I have come to treasure and "aspire to" contentment more recently. Excitement and highs are actually becoming less desirable than deep contentment. To be content is to be present; they are one.
Contentment I discover again and again is not something to attain in the future when all the conditions are right or as I want them. Contentment is to be found,to be known now and here. There is a gentle focussed effort (of letting go or accepting) required some of the times. At other times, I fall into a state of contentment despite my ducks not being at all in a row, but rather out splashing around in assorted puddles, lakes and even turbulent seas.
It is actually happening more and more that I am feeling contented as is--contentment becoming its own peak experience.

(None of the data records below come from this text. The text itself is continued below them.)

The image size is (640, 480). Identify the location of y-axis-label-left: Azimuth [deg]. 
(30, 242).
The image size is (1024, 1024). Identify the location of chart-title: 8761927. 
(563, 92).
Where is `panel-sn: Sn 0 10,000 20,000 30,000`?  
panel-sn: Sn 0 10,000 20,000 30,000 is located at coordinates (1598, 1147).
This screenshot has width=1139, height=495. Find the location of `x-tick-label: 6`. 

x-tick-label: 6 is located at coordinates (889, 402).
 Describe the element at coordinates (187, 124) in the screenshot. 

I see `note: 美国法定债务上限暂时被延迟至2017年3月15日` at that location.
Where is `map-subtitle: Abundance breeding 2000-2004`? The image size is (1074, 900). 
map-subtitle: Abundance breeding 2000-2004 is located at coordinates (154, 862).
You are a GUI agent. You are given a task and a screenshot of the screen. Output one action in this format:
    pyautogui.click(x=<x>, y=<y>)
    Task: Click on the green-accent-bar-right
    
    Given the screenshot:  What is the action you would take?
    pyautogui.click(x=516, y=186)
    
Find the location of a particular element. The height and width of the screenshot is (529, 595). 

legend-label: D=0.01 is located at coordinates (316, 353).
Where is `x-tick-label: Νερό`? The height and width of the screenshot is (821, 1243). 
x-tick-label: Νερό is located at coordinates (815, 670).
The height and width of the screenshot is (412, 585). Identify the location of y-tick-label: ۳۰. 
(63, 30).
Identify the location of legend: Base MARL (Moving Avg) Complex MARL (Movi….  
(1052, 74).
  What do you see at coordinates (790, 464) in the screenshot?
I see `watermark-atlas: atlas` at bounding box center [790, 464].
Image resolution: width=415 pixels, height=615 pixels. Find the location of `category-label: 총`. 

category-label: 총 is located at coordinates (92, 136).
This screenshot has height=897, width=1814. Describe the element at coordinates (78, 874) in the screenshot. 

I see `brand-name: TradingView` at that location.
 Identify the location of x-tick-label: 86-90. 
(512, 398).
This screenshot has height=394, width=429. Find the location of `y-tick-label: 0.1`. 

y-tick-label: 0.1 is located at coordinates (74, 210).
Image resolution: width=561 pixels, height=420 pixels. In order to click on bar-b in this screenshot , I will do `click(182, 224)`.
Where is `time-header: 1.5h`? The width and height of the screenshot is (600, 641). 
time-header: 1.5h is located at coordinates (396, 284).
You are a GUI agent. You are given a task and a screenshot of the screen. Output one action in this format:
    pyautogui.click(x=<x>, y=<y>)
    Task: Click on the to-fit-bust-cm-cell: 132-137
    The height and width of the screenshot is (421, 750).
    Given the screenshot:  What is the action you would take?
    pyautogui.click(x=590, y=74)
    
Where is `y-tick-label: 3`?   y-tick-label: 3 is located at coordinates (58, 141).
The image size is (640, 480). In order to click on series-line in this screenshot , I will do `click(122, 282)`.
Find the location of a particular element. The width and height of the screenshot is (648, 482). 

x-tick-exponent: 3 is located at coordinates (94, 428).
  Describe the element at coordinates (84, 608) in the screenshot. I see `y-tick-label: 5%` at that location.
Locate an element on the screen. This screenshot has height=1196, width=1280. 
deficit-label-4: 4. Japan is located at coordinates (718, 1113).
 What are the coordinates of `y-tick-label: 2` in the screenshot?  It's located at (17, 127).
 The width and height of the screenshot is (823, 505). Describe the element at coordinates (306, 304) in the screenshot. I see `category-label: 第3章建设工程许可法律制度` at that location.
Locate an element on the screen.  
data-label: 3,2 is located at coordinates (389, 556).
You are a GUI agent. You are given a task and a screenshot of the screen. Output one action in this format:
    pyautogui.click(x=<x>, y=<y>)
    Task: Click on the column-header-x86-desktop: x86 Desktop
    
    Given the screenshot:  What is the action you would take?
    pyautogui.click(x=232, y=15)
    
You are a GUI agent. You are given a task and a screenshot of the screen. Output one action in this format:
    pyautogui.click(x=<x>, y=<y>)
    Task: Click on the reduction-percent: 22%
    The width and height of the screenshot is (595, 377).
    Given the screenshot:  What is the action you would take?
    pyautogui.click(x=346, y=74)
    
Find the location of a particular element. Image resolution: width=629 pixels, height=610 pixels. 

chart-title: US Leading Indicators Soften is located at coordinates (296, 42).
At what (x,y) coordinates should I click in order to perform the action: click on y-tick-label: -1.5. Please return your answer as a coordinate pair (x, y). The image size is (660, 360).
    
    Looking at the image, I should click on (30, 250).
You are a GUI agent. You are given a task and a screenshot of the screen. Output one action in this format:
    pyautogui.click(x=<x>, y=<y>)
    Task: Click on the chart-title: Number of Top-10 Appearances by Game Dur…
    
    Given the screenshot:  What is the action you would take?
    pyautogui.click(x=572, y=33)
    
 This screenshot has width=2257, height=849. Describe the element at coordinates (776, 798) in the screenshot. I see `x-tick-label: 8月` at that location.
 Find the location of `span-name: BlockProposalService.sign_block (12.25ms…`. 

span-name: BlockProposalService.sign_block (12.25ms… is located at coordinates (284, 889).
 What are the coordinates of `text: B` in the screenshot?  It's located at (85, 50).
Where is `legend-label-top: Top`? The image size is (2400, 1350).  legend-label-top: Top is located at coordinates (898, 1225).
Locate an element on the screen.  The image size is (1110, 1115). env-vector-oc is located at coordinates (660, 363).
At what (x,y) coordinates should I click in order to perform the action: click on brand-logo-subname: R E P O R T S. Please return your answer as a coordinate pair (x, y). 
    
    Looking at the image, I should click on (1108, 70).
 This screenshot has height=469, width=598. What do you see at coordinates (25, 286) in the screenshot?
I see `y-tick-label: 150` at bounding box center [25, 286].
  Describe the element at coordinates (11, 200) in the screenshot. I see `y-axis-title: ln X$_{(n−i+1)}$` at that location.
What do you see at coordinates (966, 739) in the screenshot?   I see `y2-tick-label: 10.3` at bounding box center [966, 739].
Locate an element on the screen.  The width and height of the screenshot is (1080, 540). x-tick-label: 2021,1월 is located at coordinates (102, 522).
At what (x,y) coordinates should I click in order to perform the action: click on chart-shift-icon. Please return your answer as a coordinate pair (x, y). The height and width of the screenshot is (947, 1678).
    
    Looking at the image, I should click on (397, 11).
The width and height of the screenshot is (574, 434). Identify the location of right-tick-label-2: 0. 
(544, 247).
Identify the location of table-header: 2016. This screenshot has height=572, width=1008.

Tonight, after thunder pounding the roof actually made me jump, heavy rains fall now. I sit typing this post on an oversized sofa that would not fit in through the door of his farmhouse and got stranded on a narrow screened front porch. The windows are open and the rains loud enough to have overpowered the cricket chorus. This is its own heaven. Complete. Nothing missing if I remain here in this moment, in this night, rather than in tomorrow.
Contentment thrives when I allow and embrace not knowing, not needing to know the outcomes of matters weighted with "significance.". Just Here. Just Now. On the front porch. Sweet rain. Fresh air. Unobstructed breathing. Legs that bend and bear my weight easily and gracefully. No regrets.